Following TCJA’s reduction to the federal corporate income tax from 35 percent to 21 percent, effective January 1, 2018, FERC issued Order No. 864, requiring public utilities with transmission formula rates to make certain revisions to their formula rates to account for excess ADIT, as well as deficient ADIT resulting from any future tax rate changes (see November 25, 2019 edition of the WER). Regarding public utilities with stated transmission rates, Order No. 864 determined that the treatment of excess and deficient ADIT would be addressed in the public utility’s next rate case. Order No. 864 also provided guidance on how excess and deficient ADIT should be treated in the meantime before a utility’s next rate case.
On December 23, 2019, APPA and Exelon Companies filed a request for clarification, or in the alternative, rehearing and a request for rehearing of Order No. 864, respectively. Specifically, APPA asked FERC to confirm Order No. 864’s requirement that public utilities with transmission stated rates return the full amount of excess ADIT resulting from TCJA to customers. Pointing to language in Order No. 864 stating that FERC “will generally apply a policy that public utilities begin reducing excess ADIT immediately upon a tax rate change and not at a later date, such as at the time of a future rate case,” APPA argued that FERC’s guidance potentially raises a concern that the portion of excess ADIT amortized between January 1, 2018 and a public utility’s next rate case might not be returned to customers. APPA asserted that, to the extent FERC’s guidance in Order No. 864 results in any portion of excess ADIT not being returned to customers, such guidance would conflict with FERC’s prior finding in Order No. 144 that excess ADIT should not result in a windfall to public utilities.

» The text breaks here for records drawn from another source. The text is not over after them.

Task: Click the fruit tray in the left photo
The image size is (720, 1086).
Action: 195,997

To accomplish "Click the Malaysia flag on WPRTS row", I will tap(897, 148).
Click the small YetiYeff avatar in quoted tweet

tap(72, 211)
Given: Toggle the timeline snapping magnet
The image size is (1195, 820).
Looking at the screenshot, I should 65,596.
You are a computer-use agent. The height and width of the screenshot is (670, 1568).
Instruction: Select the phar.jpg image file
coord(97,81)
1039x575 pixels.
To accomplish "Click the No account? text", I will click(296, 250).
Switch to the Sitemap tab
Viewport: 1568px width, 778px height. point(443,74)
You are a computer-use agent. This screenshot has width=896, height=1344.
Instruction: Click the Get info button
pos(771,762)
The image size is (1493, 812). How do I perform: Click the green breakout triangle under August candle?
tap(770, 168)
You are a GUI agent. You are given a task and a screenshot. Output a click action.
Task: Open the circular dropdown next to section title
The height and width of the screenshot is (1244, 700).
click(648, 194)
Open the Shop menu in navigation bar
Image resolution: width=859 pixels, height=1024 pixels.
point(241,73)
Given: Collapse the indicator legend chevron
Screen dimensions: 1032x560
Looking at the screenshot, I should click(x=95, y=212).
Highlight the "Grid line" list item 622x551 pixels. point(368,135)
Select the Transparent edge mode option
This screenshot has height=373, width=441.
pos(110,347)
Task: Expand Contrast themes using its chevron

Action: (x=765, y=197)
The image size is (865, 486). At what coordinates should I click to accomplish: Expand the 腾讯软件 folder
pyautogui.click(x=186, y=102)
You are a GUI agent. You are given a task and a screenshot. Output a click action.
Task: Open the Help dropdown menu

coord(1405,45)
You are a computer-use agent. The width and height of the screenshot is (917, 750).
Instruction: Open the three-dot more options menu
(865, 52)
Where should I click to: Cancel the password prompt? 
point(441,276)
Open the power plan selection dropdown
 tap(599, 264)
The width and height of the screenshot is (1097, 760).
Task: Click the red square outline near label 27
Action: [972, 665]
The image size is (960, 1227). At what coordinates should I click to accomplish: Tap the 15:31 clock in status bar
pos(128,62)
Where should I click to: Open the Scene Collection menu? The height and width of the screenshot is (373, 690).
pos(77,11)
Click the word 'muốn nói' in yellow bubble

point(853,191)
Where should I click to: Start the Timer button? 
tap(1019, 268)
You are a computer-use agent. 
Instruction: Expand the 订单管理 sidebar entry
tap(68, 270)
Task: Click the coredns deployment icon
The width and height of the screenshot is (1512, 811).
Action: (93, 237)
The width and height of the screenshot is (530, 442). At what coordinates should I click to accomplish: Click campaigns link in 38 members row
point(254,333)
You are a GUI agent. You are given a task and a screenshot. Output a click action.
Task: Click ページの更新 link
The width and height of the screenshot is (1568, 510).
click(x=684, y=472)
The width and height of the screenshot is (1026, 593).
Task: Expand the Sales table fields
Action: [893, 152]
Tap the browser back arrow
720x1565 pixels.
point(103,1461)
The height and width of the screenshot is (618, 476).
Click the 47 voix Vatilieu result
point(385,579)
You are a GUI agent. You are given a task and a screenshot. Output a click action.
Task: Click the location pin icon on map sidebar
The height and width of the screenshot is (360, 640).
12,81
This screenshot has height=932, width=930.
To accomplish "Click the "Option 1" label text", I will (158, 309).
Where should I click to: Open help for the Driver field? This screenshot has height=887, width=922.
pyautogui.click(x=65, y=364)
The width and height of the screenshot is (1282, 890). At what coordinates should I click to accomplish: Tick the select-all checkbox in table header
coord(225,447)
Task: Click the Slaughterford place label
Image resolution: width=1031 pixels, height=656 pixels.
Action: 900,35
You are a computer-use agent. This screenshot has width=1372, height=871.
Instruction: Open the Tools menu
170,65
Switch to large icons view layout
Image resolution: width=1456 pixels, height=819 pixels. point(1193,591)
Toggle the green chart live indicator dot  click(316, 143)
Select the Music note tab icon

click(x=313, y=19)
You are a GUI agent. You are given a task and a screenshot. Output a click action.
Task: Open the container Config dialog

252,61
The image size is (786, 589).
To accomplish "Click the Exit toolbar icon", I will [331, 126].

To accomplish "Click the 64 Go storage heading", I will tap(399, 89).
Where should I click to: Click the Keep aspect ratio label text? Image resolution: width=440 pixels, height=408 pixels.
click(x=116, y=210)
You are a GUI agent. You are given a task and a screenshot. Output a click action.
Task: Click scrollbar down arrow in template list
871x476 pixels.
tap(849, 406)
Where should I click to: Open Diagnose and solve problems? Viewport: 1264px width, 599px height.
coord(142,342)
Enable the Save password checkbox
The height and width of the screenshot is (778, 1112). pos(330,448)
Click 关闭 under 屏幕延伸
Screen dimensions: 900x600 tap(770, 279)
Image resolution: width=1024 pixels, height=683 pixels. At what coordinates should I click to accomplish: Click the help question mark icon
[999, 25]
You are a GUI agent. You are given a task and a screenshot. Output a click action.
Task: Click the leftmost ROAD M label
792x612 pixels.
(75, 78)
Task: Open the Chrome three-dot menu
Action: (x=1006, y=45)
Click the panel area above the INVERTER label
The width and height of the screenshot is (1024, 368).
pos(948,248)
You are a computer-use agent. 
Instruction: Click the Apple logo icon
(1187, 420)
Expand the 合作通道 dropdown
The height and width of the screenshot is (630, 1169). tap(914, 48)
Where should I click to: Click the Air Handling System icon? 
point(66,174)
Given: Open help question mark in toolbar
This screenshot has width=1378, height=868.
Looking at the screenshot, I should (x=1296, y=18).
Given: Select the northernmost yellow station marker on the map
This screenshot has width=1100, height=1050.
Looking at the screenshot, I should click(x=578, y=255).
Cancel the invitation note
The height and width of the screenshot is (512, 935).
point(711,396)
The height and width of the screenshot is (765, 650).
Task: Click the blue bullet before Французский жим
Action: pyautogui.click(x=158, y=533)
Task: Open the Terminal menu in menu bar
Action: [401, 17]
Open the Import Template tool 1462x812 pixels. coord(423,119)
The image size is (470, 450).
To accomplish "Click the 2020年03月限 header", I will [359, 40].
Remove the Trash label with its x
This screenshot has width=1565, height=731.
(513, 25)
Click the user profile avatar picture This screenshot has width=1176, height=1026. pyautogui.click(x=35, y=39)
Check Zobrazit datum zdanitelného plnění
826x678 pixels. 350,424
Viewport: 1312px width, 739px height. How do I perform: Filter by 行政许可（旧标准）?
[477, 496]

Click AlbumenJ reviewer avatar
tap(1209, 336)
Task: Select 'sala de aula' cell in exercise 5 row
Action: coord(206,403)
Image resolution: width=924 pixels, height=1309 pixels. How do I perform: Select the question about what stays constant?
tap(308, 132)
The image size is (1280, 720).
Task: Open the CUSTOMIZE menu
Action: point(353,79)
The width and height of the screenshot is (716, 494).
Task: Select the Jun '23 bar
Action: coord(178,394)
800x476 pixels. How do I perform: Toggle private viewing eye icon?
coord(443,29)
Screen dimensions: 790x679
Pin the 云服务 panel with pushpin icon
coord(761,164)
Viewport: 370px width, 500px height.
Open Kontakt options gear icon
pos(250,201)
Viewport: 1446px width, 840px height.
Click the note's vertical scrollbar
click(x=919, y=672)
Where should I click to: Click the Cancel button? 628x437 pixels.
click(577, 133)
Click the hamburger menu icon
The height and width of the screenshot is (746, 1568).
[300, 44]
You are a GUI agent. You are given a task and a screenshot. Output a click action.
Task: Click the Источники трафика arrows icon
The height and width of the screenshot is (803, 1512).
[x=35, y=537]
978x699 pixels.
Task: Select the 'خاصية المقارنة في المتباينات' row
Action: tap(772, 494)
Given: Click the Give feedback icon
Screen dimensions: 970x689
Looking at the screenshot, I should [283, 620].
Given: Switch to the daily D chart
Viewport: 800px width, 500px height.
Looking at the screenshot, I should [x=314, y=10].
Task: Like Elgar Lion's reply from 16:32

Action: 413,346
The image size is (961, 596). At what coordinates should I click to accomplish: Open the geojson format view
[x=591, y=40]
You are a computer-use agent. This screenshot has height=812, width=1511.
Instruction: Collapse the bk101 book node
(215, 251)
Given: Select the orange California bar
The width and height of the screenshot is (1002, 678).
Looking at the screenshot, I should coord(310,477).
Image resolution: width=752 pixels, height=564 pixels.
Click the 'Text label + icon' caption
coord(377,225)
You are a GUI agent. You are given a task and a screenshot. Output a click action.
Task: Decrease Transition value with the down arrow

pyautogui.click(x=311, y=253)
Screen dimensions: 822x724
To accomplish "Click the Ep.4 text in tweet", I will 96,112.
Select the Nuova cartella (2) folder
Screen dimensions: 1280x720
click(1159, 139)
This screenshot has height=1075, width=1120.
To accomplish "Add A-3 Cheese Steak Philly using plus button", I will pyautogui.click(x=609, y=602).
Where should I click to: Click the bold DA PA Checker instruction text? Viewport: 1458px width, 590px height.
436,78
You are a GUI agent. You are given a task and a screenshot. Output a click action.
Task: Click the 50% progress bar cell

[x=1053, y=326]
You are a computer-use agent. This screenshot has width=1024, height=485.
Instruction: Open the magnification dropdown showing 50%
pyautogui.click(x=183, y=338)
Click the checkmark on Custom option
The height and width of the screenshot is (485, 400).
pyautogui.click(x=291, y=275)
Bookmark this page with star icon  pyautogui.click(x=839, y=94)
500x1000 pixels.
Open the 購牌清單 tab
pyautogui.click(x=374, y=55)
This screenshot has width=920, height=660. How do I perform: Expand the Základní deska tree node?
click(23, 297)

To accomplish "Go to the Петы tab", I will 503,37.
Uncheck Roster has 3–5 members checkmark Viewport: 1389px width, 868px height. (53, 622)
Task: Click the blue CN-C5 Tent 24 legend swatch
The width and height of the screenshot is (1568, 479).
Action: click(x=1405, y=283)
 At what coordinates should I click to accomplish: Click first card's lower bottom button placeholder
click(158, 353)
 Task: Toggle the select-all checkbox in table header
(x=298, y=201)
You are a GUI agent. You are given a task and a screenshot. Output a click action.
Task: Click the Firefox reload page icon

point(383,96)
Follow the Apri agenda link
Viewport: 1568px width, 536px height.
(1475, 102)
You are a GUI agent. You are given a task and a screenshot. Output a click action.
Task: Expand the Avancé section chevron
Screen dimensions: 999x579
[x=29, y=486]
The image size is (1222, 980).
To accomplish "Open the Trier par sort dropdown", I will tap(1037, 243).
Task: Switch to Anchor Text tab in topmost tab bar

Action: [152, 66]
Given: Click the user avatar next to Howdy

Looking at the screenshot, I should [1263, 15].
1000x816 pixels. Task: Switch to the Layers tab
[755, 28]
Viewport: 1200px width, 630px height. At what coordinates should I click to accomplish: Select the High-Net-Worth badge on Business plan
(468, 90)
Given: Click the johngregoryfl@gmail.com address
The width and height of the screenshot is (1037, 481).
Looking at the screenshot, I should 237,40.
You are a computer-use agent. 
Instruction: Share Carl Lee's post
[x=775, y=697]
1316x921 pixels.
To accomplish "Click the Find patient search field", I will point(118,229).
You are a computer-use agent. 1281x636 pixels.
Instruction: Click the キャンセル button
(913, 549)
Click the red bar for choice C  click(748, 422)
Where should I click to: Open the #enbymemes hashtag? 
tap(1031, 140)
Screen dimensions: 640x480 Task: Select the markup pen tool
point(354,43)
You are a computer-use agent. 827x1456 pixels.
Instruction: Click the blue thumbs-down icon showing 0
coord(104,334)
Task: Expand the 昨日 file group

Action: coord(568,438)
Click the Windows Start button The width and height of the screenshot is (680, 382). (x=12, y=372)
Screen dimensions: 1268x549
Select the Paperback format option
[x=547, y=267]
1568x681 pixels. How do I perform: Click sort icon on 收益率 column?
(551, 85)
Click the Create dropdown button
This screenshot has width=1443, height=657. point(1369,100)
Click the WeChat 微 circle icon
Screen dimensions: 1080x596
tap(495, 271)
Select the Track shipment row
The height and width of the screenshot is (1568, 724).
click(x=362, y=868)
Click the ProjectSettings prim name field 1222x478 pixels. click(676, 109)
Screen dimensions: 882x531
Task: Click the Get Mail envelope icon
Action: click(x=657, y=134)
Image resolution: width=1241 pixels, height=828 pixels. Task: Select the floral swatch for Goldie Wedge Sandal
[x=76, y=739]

In response, FERC clarified that public utilities with stated transmission rates that already include a FERC-approved ratemaking method for addressing excess and deficient ADIT are required to begin returning excess ADIT resulting from the TCJA to customers through their transmission stated rates immediately following the tax rate change. For public utilities with stated transmission rates that do not include a FERC-approved ratemaking methodology to address excess and deficient ADIT, FERC clarified that such public utilities must employ some ratemaking method to provide for excess and deficient ADIT during the period before its next rate case, when the appropriateness of the public utility’s method will be subject to review by FERC. FERC was unpersuaded by APPA’s argument that a public utility with a transmission stated rate might seek to adopt a brief amortization period for unprotected excess ADIT to fully amortize that balance before its next rate case. FERC noted that public utilities with transmission stated rates will be required to support and justify all its proposed amortization periods for excess and deficient ADIT in its next rate proceeding. Finally, FERC confirmed that its prior determination in Order No. 144—that excess ADIT should not result in a windfall to public utilities—still applies.
FERC also denied Exelon Companies’ request for rehearing challenging Order No. 864’s requirement that the full regulatory liability for excess ADIT resulting from TCJA should be captured in a public utility’s transmission formula rate. FERC specifically rejected Exelon Companies’ argument that Order No. 864 was inconsistent with prior FERC orders denying Exelon Companies ability to recover the full amount of deficient ADIT balances resulting from past tax rate changes. FERC explained that it disagreed with Exelon Companies’ central argument—that FERC is treating the return of excess ADIT (a regulatory liability) resulting from TCJA differently than how FERC treated deficient ADIT (a regulatory asset) resulting from past tax rate increases in the Exelon Orders—noting that it rejected Exelon Companies’ attempt to recover the full amount of past deficient ADIT because Exelon Companies failed to meet the next rate case requirement of Order No. 144.